3.4. Spike mutations and its role in emergence of antibody
escape phenotypes
The mutations at the antibody binding sites and their conservation
within the NTD or RBD raises the chances of escape from neutralizing
antibodies through naturally occurring spike mutations. Here, we found
several mutations in the antibody binding sites in either NTD or RBD
with at least one variation in either of the analyzed lineages (Alpha,
Beta, Gamma, Delta or Omicron). Notably, the Omicron variant (BA.1 and
BA.2) showed the highest mutations (20 aa and-18 aa respectively) at
different mAb binding epitopes (Figure 4A). These data are consistent
with the recent experimental evidence which suggests the decreased
neutralization efficacy of few monoclonal antibodies against the Omicron
variant [22]. Similarly, majority of the antibody binding epitopes
are highly mutated in different SARS-CoV-2 variants. The highest
mutations were found in the epitopes of highly neutralizing mAbs (4-10
aa changes) whereas, less neutralizing antibodies were not affected by
mutations in either of the variants. Interestingly, 5 out of 74 mAb
binding sites had no mutations in the SARS-CoV-2 variants, but these
mAbs have less neutralization potential, which predicts the chances of a
natural selection based on antibody neutralization of SARS-CoV-2 (Figure
4A). In addi-tion, analysis of the Kd (dissociation constant) and IC50
values of the mAbs suggest a strong binding affinity to wildtype spike
protein.
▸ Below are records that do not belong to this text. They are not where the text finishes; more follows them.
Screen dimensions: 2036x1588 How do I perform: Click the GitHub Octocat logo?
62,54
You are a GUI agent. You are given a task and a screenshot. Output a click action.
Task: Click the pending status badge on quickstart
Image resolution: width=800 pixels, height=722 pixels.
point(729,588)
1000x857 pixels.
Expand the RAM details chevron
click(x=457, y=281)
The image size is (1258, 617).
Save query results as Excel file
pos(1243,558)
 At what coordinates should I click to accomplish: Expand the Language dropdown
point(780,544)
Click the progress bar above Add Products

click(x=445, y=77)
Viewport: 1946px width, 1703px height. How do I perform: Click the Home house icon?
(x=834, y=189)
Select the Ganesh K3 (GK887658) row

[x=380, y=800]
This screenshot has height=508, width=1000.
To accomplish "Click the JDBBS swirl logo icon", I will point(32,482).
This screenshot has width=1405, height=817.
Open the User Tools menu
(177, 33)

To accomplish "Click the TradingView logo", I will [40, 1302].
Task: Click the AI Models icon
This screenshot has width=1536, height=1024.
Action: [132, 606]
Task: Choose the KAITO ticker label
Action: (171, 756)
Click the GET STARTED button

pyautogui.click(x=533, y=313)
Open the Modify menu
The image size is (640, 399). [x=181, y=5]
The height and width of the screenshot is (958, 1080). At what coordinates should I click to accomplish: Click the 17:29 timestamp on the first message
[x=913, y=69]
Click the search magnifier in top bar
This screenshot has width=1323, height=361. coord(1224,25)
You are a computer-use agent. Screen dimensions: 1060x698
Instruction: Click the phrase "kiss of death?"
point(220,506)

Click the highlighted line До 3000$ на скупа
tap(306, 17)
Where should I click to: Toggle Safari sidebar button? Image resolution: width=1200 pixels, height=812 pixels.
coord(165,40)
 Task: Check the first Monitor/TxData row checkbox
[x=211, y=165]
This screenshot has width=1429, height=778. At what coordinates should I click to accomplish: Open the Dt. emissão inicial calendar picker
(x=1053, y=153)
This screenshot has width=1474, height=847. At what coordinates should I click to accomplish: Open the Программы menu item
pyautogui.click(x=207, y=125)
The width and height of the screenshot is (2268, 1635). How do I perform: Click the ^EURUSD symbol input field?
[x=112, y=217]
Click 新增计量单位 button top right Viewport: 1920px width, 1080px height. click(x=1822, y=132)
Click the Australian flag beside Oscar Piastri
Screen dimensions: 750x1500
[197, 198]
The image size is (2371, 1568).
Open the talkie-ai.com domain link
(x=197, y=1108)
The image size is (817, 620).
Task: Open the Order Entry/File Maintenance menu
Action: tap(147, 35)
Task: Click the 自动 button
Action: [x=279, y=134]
However, the mAb binding affinity has decreased with respect to
the spike variants of SARS-CoV-2 and the IC50 values
have increased which shows the potential chances of escape from
neutralizing anti-bodies (Supplementary Table 2). The decrease in
affinity of mAbs towards the spike variants is clearly demonstrated by
the increased Kd and IC50 values of mAbs including the well
characterized REGN10933, LY-CoV555, LY-CoV016, and REGN10987. The data
suggest that consequences in host adaptation along with other factors
including im-mune pressure might trigger the chances of emergence of
antibody escape variants with increased tropism and transmissibility.